Cruz and others a specific target to attack, but it would also allow
immigration advocates to defend it. Waiting until later in December could allow
the budget to be approved before setting off a fight over immigration.
Although a
Republican president could reverse Mr. Obama’s overhaul of the system after he
leaves office in January 2017, the president’s action at least for now will
remove the threat of deportation for millions of people in Latino and other
immigrant communities. Immigration agents are to instead focus on gang members,
narcotics traffickers and potential terrorists.
Officials said
one of the primary considerations for the president has been to take actions
that can withstand the legal challenges that they expect will come quickly from
Republicans. A senior administration official said lawyers had been working for
months to make sure the president’s proposal would be “legally unassailable”
when he presented it.
Most of the
major elements of the president’s plan are based on longstanding legal precedents
that give the executive branch the right to exercise “prosecutorial discretion”

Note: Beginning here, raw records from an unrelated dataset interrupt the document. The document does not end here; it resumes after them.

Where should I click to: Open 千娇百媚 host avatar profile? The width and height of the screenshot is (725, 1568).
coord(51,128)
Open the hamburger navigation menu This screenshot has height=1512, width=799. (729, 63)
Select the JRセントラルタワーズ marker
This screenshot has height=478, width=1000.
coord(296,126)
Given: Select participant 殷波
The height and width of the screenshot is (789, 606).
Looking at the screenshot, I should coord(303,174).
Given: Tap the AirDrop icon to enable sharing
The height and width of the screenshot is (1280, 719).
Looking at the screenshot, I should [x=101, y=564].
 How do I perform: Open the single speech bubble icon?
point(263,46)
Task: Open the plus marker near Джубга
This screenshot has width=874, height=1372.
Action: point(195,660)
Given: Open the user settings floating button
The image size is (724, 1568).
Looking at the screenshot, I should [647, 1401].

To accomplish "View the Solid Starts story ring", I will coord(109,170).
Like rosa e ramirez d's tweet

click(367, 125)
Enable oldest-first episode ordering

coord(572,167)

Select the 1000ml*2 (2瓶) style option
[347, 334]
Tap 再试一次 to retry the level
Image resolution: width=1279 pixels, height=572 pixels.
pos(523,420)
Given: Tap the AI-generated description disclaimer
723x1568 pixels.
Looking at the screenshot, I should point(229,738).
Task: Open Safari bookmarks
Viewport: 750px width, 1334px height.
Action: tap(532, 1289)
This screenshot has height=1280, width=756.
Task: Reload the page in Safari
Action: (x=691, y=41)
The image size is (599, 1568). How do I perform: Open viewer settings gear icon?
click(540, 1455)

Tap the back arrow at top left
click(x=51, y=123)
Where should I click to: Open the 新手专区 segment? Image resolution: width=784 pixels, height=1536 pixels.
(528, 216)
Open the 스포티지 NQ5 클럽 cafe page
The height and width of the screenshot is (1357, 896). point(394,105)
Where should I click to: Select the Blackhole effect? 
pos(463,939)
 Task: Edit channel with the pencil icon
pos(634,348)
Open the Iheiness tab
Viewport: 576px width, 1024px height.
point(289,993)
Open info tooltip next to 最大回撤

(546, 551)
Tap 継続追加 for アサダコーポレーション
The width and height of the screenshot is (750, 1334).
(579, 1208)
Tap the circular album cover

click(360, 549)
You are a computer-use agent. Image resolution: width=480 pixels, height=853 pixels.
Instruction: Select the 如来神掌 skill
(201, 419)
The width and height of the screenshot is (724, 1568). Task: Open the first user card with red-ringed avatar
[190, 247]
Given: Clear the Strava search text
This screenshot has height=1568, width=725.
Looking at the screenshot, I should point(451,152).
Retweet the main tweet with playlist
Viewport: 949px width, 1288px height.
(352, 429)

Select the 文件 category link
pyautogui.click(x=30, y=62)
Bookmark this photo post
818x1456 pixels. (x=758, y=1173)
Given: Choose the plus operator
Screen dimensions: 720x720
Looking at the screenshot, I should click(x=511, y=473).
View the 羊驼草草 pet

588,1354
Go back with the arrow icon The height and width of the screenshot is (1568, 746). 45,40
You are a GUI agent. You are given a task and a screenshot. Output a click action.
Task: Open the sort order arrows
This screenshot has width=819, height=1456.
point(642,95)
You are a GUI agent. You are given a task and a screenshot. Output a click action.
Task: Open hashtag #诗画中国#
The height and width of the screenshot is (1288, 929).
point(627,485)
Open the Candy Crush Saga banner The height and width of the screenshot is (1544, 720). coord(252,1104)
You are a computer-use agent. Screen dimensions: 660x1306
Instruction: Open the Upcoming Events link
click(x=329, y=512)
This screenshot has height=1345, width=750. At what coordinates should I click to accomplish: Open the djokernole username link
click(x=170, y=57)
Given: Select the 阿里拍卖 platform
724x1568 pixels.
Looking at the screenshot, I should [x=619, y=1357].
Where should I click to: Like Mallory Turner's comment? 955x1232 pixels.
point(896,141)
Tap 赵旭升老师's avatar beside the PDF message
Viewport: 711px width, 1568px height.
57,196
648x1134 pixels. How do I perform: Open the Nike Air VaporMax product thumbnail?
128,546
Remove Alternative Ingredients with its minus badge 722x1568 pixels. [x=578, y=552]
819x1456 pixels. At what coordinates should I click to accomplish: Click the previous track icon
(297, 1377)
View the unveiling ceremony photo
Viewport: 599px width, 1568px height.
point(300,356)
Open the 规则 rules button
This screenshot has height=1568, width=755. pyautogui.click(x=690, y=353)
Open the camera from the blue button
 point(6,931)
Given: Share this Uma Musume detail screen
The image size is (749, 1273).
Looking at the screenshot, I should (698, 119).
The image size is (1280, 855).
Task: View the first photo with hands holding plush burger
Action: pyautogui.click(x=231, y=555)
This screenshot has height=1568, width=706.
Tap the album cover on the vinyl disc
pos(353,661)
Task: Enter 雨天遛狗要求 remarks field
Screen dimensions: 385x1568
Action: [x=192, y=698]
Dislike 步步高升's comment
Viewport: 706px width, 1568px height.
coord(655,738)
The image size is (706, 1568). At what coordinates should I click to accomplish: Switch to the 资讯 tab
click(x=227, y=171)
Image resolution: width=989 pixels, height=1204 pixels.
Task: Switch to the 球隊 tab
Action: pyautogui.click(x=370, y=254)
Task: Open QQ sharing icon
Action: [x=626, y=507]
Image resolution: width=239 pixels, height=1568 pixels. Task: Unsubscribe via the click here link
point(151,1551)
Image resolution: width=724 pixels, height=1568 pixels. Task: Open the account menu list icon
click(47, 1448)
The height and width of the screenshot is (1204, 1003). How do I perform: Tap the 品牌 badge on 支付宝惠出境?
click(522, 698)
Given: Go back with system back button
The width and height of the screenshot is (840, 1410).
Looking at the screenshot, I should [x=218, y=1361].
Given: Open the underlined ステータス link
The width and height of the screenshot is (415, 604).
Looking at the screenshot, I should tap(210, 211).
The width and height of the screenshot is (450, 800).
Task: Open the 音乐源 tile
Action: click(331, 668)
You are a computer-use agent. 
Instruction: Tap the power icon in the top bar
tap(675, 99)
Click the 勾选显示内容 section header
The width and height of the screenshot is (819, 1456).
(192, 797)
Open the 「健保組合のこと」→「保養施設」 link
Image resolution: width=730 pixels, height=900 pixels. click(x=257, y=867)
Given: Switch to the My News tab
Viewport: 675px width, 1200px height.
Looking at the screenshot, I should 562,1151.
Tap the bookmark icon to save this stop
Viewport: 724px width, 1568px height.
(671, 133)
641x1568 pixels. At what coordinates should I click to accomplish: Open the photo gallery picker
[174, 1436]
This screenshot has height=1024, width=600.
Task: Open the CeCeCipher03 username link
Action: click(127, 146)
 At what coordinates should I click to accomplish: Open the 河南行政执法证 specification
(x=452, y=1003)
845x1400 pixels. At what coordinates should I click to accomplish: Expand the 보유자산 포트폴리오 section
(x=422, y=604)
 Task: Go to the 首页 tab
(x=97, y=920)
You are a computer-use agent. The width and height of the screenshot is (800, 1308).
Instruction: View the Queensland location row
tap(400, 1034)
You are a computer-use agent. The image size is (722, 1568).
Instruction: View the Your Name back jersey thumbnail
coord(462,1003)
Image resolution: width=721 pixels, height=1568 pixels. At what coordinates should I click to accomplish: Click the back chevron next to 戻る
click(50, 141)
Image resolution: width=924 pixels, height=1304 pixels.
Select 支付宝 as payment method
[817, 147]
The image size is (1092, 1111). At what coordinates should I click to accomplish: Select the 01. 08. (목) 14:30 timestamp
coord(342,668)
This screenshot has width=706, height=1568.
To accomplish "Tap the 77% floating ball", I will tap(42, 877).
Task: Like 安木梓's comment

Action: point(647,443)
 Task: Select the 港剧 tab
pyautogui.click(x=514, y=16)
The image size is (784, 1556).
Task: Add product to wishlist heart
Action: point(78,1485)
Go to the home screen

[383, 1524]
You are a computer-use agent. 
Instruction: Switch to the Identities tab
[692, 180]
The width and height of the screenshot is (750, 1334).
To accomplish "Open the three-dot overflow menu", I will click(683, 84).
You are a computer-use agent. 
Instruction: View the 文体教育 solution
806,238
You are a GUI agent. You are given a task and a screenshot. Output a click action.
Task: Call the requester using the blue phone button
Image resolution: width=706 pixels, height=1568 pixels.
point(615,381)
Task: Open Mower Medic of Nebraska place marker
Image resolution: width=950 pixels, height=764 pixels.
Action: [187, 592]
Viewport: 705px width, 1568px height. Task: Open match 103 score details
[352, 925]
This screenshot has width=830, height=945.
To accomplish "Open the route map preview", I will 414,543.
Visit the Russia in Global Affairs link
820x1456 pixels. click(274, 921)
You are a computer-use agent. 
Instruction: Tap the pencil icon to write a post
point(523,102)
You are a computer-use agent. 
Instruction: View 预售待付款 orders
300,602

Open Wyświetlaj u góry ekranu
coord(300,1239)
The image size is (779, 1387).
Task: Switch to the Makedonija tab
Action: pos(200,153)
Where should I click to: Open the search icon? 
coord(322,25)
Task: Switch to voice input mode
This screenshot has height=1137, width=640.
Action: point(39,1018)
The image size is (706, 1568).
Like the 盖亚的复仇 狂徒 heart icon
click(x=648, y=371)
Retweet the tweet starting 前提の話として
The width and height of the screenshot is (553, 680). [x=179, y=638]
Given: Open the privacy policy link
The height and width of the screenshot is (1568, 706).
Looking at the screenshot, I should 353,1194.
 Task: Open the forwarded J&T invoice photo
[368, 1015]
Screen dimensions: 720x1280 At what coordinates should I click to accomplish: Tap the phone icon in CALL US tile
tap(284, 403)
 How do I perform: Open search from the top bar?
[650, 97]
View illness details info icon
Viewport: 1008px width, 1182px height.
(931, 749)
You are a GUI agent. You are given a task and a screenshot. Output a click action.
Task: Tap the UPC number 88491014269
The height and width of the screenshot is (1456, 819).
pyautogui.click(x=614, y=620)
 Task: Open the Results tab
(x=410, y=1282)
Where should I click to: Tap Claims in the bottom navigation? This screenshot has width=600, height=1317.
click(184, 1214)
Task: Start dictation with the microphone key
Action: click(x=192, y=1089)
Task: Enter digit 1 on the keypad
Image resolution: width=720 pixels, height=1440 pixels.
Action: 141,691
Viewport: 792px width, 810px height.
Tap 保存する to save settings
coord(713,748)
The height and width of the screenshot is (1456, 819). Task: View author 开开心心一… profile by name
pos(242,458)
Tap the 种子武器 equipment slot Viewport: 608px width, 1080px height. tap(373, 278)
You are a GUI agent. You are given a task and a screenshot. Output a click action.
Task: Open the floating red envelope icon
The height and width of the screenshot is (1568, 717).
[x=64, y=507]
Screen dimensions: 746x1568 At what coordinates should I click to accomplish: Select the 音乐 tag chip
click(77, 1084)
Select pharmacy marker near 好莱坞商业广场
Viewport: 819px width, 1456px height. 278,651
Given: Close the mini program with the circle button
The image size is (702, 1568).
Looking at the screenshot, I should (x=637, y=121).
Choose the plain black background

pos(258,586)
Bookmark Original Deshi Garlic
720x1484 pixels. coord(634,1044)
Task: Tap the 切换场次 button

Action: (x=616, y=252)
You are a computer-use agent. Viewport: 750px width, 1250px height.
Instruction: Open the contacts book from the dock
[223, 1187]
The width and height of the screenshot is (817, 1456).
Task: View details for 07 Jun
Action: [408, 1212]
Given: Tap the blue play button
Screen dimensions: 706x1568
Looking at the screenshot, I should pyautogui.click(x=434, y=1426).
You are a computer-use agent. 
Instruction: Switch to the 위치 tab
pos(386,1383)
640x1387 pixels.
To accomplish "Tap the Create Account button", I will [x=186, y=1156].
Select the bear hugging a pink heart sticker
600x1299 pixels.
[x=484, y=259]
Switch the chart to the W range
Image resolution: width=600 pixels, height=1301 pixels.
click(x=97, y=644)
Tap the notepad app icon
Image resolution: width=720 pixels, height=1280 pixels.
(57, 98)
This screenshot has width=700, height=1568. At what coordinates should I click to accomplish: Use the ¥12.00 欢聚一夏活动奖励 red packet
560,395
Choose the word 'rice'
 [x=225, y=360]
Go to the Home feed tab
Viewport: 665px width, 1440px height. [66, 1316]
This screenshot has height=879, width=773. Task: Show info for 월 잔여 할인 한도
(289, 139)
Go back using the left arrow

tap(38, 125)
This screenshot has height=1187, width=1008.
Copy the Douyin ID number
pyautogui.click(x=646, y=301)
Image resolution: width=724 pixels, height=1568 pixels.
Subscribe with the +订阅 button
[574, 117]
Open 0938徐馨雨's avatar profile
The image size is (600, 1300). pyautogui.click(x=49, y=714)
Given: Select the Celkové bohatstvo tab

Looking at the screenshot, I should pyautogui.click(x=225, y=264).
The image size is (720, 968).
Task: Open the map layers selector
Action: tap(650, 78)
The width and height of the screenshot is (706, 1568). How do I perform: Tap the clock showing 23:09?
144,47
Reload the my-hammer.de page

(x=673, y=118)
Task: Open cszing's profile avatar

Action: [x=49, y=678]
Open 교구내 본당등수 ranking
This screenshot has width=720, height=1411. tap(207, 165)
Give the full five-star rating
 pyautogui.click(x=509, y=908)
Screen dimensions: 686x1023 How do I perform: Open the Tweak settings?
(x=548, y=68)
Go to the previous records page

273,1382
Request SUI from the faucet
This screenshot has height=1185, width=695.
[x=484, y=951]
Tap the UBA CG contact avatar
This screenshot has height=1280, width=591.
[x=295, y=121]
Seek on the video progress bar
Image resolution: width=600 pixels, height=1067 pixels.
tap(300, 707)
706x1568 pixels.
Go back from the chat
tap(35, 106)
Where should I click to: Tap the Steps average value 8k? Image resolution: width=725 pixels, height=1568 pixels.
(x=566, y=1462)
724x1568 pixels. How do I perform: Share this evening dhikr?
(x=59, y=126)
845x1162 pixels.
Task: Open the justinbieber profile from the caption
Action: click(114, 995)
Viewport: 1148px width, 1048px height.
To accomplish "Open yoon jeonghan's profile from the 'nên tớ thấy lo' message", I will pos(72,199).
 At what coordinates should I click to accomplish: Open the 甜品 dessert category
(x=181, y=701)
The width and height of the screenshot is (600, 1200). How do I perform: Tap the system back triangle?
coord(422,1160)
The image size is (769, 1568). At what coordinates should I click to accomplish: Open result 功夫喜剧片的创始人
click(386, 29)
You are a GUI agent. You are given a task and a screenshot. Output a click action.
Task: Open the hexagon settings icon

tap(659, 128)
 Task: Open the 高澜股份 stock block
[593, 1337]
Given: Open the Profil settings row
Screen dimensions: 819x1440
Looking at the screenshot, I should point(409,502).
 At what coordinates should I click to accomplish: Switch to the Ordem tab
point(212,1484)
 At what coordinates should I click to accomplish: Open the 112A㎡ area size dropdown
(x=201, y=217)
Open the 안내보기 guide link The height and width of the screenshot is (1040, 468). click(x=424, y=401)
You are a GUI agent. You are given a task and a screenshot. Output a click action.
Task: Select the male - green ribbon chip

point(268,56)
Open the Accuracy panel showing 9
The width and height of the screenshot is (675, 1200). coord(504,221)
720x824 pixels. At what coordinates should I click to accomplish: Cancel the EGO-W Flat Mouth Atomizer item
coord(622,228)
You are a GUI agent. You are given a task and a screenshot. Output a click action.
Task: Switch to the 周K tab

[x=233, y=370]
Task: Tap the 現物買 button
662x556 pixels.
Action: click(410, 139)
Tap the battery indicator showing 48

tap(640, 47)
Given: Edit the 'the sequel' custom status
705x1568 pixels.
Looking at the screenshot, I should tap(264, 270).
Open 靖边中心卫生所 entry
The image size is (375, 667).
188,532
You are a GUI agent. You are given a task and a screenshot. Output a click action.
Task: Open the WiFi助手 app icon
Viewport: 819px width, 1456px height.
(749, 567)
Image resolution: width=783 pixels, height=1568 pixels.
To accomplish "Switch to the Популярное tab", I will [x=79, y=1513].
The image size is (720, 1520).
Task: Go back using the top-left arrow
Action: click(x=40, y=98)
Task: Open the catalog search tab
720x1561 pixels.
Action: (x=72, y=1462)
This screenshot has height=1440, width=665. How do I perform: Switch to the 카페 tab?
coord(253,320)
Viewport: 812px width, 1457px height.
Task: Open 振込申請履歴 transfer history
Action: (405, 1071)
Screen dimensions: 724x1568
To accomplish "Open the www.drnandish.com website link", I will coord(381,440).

in how it enforces the laws. That was the basis of a 2012 decision to protect
from deportation the so-called Dreamers, who came to the United States as young
children. The new announcement will be based on a similar legal theory,
officials said.
The White House
expects a chorus of outside legal experts to back it up once Mr. Obama makes
the plan official. In several “listening sessions” at the White House over the
last year, immigration activists came armed with legal briefs, and White House
officials believe those arguments will quickly form the basis of the public
defense of his actions.
Many
pro-immigration groups and advocates — as well as the Hispanic voters who could
be crucial for Democrats’ hopes of winning the White House in 2016 — are
expecting bold action, having grown increasingly frustrated after watching a
sweeping bipartisan immigration bill fall prey to a gridlocked Congress last
year.
“This is
his last chance to make good on his promise to fix the system,” said Kevin
Appleby, the director of migration policy at the United States Conference of
Catholic Bishops. “If he delays again, the immigration activists would — just
politically speaking — jump the White House fence.”
Some groups,
like the United We Dream network, the largest organization of young
undocumented immigrants, are preparing to deploy teams to early 2016 states
like Iowa and New Hampshire to hold presidential candidates accountable and
press for more action.
“From our
perspective, the president has the power, the precedent and the priority for
action on his side,” said Clarissa Martínez-De-Castro, deputy vice president of
NCLR, also known as the National Council of La Raza. The opportunity “to go big
and bold is what will allow the country to derive the biggest benefit on both
the economic side and the national security side.”